▸ Text under study
Marriage or Common Law? Both Are Legal Commitments
It doesn’t have to be Valentine’s Day for love to be in the air.
Those who choose to formalize their relationship through a legal marriage are subject to laws that offer protection and consideration of asset ownership and care of children, should the relationship come to an end.
However, the increasing number of couples who are making the equally important decision to live together in a common-law-relationship may be surprised to discover the avoidance of the perceived commitment of “marriage” doesn’t mean their union is free of legal obligations similar to marriage and terminating the relationship can have legal consequences.
Common Law Obligations
The I do’s and I don’ts of Relationships:
In Alberta, the Matrimonial Property Act is the law that courts apply to a fractured marriage when attempting to separate property and assets. It helps determine the rights you may have to property acquired during or before the marriage. It also sets out exemptions for some properties including gifts and inheritances.
The Matrimonial Property Act doesn’t apply to common-law-relationships — but that doesn’t mean you’re free of any obligations. In 2003, the Alberta Government introduced the Interdependent Relationships Act in response to the increasing numbers of people entering non-married relationships. If you’ve been living together for 3 years or more, this legislation applies to your situation. It may apply sooner if you have children from the relationship. (Note the Government of Canada and other Provinces have varying living-together requirements, some are as little as 1 year.)
Cohabitation Agreement vs. Prenuptial Agreement
Important Factors to Consider:
If you are entering into a relationship, whether marriage or common law, both you and your partner may want to consider having Mullen and Company prepare a prenuptial agreement or cohabitation agreement.

▸ Data listing

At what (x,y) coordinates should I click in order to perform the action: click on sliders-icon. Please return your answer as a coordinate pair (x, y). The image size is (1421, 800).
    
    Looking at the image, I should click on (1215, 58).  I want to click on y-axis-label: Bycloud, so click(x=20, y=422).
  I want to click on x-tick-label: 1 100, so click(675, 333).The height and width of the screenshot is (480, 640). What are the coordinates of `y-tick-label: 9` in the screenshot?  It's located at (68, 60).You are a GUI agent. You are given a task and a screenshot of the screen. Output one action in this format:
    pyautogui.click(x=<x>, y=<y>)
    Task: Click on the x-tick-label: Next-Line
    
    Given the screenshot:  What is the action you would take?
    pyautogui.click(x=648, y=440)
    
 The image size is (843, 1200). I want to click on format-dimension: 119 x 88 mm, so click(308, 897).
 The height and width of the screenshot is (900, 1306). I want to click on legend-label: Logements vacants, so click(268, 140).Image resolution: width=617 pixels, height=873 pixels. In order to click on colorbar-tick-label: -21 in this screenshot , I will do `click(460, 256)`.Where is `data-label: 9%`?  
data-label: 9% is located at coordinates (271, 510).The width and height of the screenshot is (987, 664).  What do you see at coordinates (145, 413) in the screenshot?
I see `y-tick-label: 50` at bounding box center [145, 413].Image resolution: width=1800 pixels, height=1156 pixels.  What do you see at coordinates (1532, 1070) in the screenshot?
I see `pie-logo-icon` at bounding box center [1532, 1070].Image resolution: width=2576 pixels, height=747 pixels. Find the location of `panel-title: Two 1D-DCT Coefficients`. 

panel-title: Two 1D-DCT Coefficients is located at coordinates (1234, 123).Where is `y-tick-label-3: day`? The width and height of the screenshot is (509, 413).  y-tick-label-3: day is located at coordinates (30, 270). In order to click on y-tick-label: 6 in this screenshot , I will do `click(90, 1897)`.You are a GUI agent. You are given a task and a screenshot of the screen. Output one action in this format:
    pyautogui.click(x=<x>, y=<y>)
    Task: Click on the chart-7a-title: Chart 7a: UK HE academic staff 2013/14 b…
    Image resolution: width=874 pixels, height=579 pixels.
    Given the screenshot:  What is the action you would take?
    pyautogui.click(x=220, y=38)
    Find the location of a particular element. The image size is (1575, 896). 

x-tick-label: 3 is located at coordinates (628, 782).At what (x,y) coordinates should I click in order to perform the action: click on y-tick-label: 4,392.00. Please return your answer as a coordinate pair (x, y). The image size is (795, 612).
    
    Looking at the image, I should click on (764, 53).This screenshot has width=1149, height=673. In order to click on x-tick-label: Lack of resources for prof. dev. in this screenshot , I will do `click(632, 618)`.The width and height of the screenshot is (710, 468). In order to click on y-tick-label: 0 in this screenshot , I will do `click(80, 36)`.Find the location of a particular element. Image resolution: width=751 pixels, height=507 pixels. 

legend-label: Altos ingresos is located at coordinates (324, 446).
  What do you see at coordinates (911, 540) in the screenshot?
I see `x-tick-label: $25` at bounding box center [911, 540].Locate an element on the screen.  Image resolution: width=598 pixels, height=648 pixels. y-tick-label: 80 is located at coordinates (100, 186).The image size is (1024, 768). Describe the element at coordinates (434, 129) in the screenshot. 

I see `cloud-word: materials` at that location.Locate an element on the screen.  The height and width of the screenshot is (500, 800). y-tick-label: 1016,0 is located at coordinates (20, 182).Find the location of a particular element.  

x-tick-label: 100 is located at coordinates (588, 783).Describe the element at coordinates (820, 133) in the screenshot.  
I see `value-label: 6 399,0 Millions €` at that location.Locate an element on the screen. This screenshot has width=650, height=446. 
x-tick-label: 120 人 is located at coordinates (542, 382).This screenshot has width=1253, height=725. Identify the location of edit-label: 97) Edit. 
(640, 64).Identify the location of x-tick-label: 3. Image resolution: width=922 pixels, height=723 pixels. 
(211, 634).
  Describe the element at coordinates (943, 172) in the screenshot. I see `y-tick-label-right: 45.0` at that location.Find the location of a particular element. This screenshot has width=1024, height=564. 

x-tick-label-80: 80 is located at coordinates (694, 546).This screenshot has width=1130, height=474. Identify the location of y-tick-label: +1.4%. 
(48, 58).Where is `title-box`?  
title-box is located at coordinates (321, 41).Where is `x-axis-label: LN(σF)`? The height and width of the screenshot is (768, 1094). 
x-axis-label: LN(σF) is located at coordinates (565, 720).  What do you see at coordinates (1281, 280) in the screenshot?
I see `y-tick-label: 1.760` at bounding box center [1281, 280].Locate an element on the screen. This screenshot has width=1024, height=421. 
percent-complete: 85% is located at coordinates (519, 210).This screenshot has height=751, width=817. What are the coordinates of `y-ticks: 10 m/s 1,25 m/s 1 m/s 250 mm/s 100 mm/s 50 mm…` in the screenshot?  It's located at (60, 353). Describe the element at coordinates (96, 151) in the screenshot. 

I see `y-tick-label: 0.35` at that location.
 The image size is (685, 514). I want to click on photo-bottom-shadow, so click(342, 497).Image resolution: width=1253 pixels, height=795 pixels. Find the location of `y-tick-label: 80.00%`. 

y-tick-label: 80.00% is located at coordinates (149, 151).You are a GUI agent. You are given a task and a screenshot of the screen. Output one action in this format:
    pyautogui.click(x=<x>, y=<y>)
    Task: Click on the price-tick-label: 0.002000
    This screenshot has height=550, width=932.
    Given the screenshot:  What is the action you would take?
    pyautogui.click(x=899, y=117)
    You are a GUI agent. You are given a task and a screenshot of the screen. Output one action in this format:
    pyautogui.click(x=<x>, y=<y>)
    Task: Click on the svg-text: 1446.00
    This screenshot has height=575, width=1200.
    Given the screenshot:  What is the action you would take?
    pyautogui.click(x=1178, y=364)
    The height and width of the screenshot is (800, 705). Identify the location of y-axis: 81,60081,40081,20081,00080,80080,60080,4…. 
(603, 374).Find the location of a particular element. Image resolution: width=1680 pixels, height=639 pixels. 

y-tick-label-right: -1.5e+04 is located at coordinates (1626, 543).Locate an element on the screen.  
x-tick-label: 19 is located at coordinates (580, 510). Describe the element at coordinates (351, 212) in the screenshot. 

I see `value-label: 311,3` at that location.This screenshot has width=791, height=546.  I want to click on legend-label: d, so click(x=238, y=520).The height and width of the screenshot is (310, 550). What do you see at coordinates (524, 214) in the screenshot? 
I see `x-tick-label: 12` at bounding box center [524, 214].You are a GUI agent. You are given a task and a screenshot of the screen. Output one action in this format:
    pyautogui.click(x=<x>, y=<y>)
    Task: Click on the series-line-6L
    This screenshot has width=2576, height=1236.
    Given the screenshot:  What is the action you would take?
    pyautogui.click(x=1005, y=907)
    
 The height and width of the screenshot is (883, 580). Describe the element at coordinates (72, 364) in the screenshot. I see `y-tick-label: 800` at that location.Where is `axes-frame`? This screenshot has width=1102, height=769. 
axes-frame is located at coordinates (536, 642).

▸ What this exercise asks
a) Summarize the article on marriage and common law in two sentences.
b) From the article on marriage and common law, extract the stretch from "Marriage or Common Law?" through "come to an end.".

▸ Results for the exercise
a) In Alberta, courts apply the Matrimonial Property Act to divide property and assets when a marriage ends, but that act does not cover common-law relationships. Common-law couples still have legal obligations under the Interdependent Relationships Act, introduced in 2003, which applies after three years of living together and possibly sooner if the couple has children from the relationship.

b)
Marriage or Common Law? Both Are Legal Commitments
It doesn’t have to be Valentine’s Day for love to be in the air.
Those who choose to formalize their relationship through a legal marriage are subject to laws that offer protection and consideration of asset ownership and care of children, should the relationship come to an end.